22 Jul 2024


Technology allows a network of devices to communicate as one

An example of a line topology set up using a Beep master and a rival I/O device.

Turck has announced a technology that allows a network of up to 33 devices (one master and 32 slaves), or 480 bytes of data, to appear to a PLC as a single device on a single connection using a single IP address. By reducing the number of connections that the PLC sees, it will allow users to create high-density I/O networks with low-cost PLCs with fewer connections.

Turck has already integrated the technology, called Beep (Backplane Ethernet Extension Protocol), into many of its multiprotocol digital block I/O modules. It is available to users at no extra cost; it is up to them whether they want to use it or not.

Beep is set up using a line networking topology. It does not support DLR (device-level ring) or other ring configurations.
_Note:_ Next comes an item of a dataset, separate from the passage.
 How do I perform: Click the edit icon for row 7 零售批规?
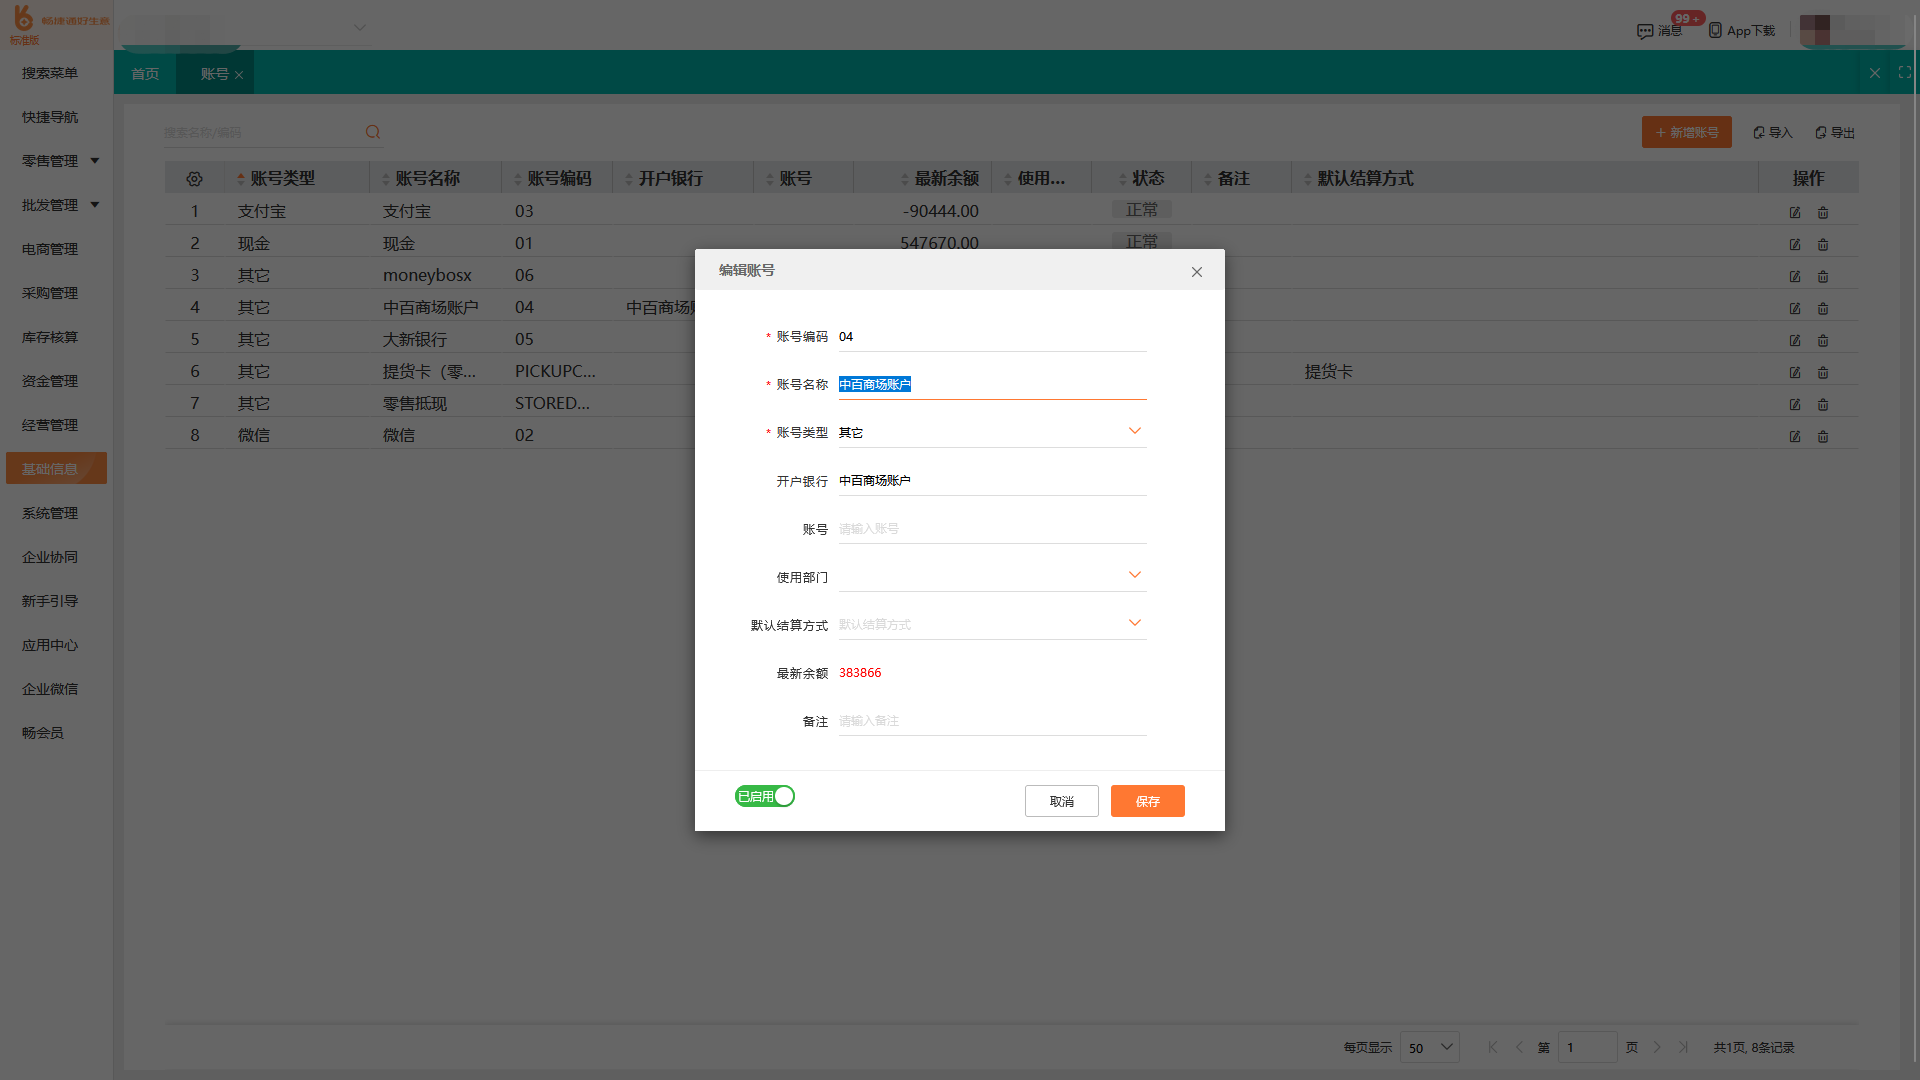point(1795,404)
Only the master device communicates with the slaves; the PLC does not see them.

The first device in the line is made a Beep master via the device Web server. This master can then scan the entire network and create a data map that includes all of the downstream devices, with all of the device configuration options saved in the master.
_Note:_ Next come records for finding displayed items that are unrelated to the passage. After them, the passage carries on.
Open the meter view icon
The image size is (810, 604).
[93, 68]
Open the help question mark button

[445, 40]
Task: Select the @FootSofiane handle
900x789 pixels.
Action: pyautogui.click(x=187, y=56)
The technology also supports drop-in device replacements, reducing downtime and costs. If a network is set up using Beep, a technician can simply replace a slave device with a new device to keep the system online. The master recognises the device automatically, assigns it an IP address, and downloads the parameters to it.

The technology is compatible with all standard Ethernet components and does not need any special equipment for its implementation.